[Data for this task — start]
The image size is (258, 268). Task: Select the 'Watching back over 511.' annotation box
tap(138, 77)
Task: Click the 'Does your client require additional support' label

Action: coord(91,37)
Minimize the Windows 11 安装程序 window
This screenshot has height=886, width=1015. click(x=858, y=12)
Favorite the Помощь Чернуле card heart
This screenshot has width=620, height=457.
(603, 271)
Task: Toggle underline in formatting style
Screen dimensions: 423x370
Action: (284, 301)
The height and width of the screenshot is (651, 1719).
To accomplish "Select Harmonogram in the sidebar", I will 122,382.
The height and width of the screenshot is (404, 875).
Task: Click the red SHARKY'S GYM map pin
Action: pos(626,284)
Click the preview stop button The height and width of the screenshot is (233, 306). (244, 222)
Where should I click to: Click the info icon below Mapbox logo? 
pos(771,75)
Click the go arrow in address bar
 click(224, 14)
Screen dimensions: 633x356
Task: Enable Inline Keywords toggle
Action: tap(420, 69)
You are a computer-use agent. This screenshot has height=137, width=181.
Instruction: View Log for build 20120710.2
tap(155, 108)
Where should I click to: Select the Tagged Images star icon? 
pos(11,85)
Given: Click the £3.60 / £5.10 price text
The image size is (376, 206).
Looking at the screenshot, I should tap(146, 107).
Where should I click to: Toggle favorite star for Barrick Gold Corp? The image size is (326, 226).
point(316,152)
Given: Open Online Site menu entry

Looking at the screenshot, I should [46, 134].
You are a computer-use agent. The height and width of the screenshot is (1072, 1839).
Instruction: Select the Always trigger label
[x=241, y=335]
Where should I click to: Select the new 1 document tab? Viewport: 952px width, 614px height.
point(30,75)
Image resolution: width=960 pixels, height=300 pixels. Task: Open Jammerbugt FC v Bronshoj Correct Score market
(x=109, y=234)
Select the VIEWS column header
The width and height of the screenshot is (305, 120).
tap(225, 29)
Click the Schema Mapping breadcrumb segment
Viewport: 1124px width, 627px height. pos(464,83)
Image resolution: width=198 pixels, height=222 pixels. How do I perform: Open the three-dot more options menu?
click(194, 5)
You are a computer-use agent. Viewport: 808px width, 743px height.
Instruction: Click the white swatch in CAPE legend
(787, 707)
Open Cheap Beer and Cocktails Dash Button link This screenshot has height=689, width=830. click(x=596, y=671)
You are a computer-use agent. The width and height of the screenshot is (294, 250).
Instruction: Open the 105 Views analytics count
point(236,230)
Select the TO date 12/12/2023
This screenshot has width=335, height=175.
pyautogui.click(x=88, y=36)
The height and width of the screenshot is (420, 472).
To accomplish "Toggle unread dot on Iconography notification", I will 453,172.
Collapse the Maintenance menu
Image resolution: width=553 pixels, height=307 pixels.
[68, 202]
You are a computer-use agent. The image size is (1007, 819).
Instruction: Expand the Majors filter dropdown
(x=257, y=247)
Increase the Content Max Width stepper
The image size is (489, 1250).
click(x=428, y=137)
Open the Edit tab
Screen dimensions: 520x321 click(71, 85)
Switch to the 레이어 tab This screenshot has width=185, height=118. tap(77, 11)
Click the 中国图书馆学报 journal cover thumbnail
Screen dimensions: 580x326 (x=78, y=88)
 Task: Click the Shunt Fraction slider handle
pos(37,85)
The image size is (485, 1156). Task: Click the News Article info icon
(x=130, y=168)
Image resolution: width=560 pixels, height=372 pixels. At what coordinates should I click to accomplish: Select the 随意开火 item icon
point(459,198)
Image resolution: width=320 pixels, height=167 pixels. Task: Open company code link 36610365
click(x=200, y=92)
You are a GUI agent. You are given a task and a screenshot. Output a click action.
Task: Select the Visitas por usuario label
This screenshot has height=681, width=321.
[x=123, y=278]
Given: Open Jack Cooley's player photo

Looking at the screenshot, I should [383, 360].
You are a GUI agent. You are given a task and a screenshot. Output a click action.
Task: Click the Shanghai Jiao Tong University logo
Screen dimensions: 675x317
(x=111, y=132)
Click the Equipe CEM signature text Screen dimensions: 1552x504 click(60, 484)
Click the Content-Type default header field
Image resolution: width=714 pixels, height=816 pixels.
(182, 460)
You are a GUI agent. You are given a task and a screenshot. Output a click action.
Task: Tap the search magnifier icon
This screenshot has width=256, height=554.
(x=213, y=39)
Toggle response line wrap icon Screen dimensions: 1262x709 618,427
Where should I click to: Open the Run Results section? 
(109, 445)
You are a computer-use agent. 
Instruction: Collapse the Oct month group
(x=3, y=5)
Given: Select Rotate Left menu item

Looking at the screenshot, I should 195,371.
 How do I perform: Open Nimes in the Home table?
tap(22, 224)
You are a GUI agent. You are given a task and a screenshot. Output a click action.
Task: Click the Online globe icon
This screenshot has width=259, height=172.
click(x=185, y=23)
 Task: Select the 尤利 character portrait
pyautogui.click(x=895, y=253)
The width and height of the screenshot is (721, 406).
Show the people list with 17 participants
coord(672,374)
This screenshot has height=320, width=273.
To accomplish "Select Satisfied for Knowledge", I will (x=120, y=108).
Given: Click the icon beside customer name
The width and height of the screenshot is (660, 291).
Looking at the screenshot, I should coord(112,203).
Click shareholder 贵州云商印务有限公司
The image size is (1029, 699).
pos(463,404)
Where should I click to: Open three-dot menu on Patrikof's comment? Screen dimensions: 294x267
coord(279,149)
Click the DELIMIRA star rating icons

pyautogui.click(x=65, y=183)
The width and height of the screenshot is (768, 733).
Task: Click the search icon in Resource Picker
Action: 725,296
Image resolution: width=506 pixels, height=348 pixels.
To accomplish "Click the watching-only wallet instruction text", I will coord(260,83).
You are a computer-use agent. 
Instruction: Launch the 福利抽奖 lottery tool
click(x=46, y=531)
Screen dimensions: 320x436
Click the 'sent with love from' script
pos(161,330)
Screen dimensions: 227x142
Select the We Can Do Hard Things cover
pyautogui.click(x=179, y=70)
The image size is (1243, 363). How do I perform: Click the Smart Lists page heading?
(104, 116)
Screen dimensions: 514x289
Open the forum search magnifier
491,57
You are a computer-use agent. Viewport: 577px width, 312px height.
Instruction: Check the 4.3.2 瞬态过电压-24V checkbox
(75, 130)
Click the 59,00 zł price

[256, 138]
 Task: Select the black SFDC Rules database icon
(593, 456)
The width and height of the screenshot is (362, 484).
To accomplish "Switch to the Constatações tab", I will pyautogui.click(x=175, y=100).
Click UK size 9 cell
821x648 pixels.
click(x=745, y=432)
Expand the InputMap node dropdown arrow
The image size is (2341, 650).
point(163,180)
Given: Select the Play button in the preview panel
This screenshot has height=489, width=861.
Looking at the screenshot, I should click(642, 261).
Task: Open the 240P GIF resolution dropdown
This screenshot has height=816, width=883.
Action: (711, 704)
[Data for this task — finish]
• **Exercise**: Nothing but a number is expected here: the number of lines in the entries that include the word "Switch".

• **Task result**: 2